Federal Direct Loans: No Cosigner Required

The federal Direct Loan program is the main way students borrow without involving anyone else’s credit. These loans are backed by the U.S. government under Title IV of the Higher Education Act and come in two forms, both available without a cosigner.2US Code. 20 USC Chapter 28, Subchapter IV, Part A: Grants to Students in Attendance at Institutions of Higher Education

Direct Subsidized Loans are reserved for undergraduates who demonstrate financial need. The government pays the interest while you’re enrolled at least half-time, during your six-month grace period after leaving school, and during any approved deferment. That means your balance doesn’t grow while you’re studying, which is a significant advantage if money is tight.

Direct Unsubsidized Loans are open to undergraduates and graduate students regardless of financial need. Interest starts accumulating the day the money is disbursed. You can pay that interest while enrolled, or let it pile up. If you let it accumulate, the unpaid interest gets added to your principal balance once repayment begins, which means you end up paying interest on interest.

For loans first disbursed between July 1, 2025, and June 30, 2026, the fixed interest rate is 6.39% for undergraduate Direct loans and 7.94% for graduate Direct Unsubsidized loans.1Federal Student Aid. Interest Rates for Direct Loans First Disbursed Between July 1, 2025, and June 30, 2026 These rates are locked in for the life of each loan. New rates are set each June based on the 10-year Treasury note yield, so loans disbursed after July 1, 2026, will carry a different rate.
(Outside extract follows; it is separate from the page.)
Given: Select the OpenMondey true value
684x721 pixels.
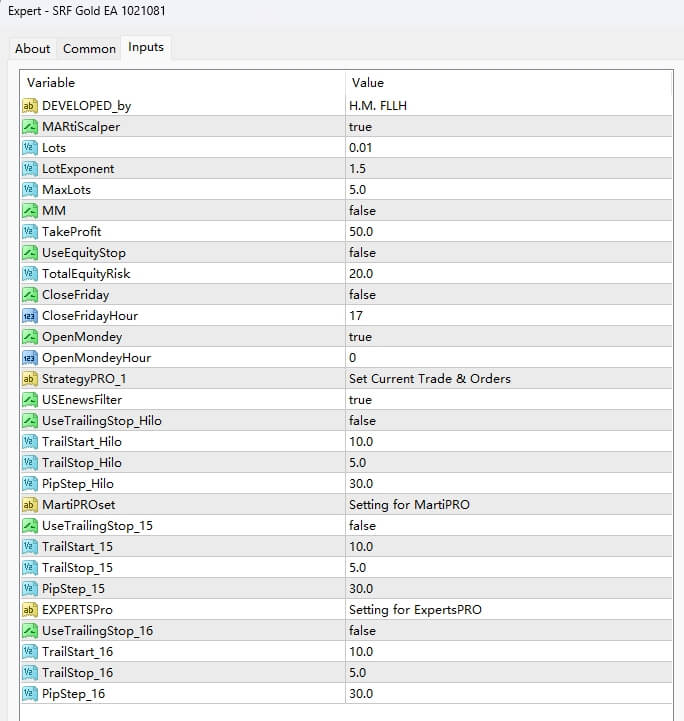Looking at the screenshot, I should (360, 336).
Federal Loan Limits by Year and Dependency Status

Federal Direct loans have annual caps that increase as you progress through school, and your total borrowing is also capped over the life of your degree. How much you can access depends on whether the government considers you a dependent or independent student. Independent students get significantly higher limits because federal aid assumes dependent students have some family support.

Annual limits for dependent undergraduates:3Federal Student Aid. Annual and Aggregate Loan Limits – 2025-2026 Federal Student Aid Handbook

  • First year: $5,500 total ($3,500 subsidized maximum)
  • Second year: $6,500 total ($4,500 subsidized maximum)
  • Third year and beyond: $7,500 total ($5,500 subsidized maximum)

Annual limits for independent undergraduates:3Federal Student Aid. Annual and Aggregate Loan Limits – 2025-2026 Federal Student Aid Handbook

  • First year: $9,500 total ($3,500 subsidized maximum)
  • Second year: $10,500 total ($4,500 subsidized maximum)
  • Third year and beyond: $12,500 total ($5,500 subsidized maximum)

The aggregate limit across all years is $31,000 for dependent undergraduates and $57,500 for independent undergraduates, with no more than $23,000 of either total in subsidized loans.3Federal Student Aid. Annual and Aggregate Loan Limits – 2025-2026 Federal Student Aid Handbook The gap between $31,000 and $57,500 is one of the biggest practical reasons independent status matters. If you’re a dependent student whose parents are denied a PLUS loan, you also qualify for the higher independent limits.

Who Counts as an Independent Student

For federal aid purposes, your dependency status isn’t about whether you support yourself financially. It’s based on a specific list of criteria. You’re automatically considered independent if you meet any one of these conditions: you’re at least 24 years old, you’re married, you’re a graduate or professional student, you’re a veteran or active-duty service member, you’re an orphan or former ward of the court, you have legal dependents you support, you’re an emancipated minor, or you’re homeless or at risk of homelessness.4Federal Student Aid. Independent Student

If none of those apply, the FAFSA treats you as a dependent student regardless of whether your parents actually help pay for school. This is where many borrowers hit a wall: you may be completely self-supporting at 21, but federal rules still expect parental financial data on the FAFSA and limit your borrowing to the lower dependent caps.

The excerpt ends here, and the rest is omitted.